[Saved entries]

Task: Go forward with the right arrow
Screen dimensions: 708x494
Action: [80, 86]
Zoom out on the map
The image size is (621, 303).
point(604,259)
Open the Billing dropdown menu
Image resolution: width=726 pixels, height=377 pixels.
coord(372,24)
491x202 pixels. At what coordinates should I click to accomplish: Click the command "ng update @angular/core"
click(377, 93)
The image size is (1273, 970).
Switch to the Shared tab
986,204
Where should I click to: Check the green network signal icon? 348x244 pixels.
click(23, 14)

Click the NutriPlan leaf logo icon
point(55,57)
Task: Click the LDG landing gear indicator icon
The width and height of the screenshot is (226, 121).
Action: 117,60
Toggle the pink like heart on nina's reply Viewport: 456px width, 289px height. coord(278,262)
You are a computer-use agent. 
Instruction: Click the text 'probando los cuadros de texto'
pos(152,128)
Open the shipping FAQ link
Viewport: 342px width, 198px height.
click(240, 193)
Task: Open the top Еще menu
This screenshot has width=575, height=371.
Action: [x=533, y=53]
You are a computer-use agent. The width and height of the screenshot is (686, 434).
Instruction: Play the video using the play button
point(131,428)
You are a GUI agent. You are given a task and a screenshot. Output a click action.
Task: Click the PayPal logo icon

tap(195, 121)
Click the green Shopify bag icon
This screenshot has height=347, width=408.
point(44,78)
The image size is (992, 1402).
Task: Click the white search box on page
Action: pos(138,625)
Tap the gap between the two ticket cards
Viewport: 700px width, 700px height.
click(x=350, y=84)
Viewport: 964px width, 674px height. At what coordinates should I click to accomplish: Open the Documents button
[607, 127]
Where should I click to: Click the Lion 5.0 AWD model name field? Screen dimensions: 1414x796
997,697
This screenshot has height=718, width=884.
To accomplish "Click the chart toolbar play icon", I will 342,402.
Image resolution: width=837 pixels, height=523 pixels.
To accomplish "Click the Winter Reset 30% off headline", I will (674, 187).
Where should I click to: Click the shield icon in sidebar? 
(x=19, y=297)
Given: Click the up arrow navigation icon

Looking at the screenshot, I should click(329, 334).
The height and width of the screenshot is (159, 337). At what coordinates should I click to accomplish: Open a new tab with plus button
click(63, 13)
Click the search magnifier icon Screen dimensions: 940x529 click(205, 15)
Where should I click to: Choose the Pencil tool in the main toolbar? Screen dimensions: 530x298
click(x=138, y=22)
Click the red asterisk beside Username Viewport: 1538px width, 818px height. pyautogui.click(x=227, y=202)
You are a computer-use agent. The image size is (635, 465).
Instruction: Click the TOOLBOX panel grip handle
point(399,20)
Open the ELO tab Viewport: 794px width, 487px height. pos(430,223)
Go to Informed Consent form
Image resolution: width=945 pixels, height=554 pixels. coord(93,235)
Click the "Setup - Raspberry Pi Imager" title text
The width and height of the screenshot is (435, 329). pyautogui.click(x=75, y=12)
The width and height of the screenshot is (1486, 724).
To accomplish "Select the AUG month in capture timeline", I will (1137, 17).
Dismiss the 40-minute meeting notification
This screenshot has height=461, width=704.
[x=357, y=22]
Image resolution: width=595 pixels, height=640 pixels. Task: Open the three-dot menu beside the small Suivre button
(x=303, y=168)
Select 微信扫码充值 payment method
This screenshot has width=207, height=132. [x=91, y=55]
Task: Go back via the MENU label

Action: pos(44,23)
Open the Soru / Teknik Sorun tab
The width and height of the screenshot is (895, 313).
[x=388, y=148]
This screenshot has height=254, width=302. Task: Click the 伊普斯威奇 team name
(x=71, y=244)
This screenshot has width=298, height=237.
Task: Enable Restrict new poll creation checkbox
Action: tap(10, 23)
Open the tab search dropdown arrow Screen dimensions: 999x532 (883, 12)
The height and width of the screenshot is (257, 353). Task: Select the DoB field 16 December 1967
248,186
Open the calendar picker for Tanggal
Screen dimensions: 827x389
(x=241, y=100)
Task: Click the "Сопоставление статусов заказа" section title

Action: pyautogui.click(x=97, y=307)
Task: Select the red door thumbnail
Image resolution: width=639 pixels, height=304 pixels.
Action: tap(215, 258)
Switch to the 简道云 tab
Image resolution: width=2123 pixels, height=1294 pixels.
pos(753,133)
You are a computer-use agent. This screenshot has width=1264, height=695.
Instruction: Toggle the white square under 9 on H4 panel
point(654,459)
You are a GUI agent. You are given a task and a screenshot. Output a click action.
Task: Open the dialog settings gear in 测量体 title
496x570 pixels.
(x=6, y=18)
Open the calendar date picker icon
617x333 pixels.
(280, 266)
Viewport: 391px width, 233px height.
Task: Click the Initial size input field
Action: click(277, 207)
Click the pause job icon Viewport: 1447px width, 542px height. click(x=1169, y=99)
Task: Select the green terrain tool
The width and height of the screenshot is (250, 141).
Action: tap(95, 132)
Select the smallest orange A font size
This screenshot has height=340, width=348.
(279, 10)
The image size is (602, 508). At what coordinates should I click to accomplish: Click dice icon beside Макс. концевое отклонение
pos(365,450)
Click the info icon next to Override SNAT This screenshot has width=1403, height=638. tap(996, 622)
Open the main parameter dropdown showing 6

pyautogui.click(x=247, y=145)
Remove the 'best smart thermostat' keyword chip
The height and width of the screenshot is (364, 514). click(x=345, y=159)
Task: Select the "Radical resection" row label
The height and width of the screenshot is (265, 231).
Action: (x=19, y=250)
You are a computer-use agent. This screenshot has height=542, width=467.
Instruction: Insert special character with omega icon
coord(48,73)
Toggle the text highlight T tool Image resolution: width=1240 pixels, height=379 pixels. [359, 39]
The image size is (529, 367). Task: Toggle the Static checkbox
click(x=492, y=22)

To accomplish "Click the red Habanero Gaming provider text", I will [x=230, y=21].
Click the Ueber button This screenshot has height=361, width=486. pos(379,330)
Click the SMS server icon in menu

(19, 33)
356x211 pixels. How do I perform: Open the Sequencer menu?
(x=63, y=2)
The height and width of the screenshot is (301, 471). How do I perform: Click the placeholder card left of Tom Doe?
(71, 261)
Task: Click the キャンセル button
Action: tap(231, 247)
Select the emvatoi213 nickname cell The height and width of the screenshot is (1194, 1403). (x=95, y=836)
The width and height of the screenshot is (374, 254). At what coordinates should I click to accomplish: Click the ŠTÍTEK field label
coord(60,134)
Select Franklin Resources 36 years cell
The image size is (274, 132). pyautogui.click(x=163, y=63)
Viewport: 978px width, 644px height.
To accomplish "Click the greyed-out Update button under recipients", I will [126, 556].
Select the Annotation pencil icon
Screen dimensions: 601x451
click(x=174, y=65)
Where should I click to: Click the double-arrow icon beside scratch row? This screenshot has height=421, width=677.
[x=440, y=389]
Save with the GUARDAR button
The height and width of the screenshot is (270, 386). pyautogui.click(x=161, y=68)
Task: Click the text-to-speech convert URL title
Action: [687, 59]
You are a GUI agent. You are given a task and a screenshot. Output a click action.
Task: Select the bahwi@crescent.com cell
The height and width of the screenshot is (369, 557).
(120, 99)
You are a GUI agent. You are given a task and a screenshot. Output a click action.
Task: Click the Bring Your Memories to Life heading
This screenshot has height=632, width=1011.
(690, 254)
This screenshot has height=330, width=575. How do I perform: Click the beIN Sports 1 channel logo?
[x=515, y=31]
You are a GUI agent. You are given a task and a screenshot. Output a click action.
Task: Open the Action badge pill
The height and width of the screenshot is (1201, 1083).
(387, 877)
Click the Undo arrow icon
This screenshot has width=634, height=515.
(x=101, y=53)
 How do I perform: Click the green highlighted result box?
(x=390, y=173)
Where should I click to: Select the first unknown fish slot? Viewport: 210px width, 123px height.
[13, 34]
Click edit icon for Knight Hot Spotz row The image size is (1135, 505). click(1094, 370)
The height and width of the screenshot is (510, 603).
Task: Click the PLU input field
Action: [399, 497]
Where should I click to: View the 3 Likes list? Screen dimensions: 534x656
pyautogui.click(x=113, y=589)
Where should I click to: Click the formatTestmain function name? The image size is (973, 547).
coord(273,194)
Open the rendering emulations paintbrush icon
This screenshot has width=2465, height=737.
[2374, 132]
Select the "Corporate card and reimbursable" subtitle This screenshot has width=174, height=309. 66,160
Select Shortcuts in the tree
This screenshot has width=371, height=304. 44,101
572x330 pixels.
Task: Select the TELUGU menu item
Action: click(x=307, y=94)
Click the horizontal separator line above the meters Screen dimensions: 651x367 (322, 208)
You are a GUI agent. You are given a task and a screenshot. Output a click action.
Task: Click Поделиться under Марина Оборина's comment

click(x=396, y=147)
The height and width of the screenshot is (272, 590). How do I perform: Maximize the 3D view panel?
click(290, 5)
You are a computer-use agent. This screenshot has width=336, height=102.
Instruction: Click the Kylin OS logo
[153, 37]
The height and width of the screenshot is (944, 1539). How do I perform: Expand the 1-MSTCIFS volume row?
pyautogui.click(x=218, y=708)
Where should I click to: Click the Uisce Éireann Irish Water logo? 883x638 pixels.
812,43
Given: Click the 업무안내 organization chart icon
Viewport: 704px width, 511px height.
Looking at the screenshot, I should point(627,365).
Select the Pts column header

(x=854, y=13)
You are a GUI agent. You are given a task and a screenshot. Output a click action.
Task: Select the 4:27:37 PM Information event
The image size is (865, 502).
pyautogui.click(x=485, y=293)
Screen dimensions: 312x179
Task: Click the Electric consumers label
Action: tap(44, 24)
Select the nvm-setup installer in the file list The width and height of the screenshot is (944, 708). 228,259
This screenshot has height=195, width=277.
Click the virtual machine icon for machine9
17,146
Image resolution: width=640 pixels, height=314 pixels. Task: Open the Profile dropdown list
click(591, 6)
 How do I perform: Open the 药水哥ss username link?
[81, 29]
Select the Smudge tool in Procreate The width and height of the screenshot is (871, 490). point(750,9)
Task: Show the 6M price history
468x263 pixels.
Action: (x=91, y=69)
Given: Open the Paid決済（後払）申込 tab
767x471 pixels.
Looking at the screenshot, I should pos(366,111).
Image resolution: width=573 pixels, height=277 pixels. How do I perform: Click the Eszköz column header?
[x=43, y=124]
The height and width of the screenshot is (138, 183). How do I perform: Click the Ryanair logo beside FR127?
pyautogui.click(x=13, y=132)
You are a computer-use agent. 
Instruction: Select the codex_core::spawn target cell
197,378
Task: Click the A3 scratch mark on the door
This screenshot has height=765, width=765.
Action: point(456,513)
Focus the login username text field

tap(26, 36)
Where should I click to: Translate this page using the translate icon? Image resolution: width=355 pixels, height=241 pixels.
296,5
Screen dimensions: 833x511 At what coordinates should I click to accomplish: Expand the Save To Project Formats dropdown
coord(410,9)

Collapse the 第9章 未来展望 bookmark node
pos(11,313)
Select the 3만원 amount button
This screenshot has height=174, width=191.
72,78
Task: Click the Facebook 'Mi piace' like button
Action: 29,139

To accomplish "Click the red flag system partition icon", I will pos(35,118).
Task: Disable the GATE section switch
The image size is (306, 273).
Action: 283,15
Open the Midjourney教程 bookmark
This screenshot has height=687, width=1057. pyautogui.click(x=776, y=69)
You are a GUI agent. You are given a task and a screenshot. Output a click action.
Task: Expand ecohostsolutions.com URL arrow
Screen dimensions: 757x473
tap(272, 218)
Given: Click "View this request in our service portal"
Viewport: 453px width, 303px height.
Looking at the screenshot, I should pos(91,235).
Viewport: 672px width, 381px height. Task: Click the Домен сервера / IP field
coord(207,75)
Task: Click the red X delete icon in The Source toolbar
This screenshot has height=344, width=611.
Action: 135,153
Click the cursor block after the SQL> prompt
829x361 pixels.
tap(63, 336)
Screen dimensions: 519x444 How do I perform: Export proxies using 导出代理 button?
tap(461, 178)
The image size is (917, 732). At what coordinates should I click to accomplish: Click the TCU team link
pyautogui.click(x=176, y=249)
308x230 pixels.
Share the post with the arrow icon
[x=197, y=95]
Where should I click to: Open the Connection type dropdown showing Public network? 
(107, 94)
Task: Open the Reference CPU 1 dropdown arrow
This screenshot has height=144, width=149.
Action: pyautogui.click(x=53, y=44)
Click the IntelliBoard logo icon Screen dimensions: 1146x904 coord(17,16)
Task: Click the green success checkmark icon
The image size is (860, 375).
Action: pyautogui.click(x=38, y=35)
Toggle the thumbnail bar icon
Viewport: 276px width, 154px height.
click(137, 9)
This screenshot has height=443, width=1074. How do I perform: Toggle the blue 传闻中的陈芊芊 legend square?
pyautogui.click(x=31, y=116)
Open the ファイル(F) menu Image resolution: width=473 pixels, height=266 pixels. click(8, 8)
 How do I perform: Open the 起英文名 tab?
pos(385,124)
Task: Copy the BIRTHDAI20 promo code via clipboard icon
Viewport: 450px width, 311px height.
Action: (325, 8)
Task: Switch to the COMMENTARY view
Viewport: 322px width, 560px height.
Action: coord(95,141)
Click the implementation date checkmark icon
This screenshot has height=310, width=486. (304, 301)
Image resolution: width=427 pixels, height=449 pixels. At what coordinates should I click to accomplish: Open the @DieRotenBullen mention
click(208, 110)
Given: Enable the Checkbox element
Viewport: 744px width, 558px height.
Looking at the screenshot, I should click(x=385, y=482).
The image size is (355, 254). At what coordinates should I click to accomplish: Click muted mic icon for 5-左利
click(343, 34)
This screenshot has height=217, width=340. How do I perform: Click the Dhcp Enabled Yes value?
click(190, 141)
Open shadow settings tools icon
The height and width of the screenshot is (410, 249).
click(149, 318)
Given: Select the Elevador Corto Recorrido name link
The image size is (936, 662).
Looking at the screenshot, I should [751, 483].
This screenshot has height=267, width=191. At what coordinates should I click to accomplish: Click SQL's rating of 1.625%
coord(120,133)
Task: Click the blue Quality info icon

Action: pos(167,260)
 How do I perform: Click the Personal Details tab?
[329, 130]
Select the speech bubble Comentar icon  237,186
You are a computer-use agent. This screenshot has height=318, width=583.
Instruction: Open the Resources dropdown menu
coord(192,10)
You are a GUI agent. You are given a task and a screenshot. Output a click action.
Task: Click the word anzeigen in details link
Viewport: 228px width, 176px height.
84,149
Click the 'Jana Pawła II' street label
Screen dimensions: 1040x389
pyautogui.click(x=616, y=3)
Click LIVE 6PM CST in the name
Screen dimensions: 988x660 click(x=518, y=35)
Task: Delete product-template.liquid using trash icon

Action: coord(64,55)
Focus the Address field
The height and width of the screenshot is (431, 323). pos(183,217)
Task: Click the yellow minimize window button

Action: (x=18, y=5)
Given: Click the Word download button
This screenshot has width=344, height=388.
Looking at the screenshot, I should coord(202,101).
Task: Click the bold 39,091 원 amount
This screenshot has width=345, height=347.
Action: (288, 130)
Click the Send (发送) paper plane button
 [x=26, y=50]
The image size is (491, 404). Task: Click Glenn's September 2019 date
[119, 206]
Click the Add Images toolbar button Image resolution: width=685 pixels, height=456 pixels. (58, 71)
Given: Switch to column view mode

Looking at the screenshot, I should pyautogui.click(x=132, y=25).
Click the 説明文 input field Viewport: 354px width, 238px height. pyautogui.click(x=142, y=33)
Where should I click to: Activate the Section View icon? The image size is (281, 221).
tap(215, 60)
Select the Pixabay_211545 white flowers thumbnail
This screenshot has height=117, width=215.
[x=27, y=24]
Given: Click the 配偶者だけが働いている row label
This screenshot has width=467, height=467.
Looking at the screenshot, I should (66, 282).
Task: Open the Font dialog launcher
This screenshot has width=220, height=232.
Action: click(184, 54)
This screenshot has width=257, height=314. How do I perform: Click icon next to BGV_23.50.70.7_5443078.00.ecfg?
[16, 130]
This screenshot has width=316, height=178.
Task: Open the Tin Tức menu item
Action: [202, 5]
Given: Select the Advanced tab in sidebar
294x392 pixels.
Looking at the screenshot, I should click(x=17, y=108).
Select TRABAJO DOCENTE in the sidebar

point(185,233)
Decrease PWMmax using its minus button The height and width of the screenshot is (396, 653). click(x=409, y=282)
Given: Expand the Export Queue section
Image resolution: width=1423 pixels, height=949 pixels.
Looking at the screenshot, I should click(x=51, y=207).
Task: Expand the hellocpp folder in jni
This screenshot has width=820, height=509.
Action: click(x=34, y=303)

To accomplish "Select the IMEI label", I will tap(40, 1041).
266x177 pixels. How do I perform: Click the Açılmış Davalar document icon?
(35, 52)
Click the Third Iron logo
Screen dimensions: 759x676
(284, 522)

About this exercise: What is needed is every line of the records above that contains the word "door".

Written response:
Task: Select the red door thumbnail
Task: Click the A3 scratch mark on the door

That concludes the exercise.